### [TASK STATEMENT]
Count the lines in the records below that contain the string "label", with case counting, and reply with the number alone.
* begin *
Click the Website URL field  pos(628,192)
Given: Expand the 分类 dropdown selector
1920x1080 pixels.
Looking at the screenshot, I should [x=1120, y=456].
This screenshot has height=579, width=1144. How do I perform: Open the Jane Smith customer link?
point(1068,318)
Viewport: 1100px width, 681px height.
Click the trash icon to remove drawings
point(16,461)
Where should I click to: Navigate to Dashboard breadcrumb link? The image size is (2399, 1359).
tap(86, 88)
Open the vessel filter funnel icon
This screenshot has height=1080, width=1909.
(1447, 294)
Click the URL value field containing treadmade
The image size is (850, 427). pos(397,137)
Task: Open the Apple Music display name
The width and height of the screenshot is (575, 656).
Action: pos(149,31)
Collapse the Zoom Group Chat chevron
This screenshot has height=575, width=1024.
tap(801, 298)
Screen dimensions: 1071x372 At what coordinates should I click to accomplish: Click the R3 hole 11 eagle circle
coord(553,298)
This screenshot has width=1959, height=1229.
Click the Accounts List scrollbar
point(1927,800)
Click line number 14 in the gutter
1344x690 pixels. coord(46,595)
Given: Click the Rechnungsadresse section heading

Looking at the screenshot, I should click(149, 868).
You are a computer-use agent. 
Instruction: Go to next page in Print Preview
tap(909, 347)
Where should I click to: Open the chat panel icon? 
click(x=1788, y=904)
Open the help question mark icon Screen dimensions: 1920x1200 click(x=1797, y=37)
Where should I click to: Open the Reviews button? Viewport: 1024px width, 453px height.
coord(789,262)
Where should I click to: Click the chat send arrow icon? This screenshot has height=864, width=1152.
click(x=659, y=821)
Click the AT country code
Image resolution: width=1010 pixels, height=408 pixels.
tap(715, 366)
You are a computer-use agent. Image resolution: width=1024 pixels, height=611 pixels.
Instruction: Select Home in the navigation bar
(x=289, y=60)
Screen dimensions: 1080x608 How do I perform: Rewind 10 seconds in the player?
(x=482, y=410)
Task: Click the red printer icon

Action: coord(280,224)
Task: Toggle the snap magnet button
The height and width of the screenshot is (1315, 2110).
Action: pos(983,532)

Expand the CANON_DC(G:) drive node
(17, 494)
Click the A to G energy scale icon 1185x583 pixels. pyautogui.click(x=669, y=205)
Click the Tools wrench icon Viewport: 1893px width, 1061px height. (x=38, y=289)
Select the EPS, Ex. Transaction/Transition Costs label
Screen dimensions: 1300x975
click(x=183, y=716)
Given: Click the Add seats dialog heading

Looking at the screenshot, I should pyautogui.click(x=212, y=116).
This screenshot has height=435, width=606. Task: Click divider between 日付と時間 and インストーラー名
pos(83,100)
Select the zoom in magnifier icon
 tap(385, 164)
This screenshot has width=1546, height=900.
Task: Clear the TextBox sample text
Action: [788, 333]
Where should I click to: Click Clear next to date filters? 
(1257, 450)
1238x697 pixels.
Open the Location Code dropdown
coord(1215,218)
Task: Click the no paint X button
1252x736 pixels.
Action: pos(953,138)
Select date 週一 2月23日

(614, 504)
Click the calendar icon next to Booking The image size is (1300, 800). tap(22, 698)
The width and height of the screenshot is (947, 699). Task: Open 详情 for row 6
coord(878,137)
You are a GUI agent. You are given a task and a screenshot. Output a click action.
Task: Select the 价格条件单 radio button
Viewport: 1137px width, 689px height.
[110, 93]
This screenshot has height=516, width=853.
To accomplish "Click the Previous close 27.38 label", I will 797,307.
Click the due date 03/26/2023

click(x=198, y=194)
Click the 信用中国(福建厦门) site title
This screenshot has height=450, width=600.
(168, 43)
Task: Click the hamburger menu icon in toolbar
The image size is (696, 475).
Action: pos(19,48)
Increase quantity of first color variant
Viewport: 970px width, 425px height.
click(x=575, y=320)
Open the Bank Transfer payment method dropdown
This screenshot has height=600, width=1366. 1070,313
* end *
### [EXERCISE RESULT]
2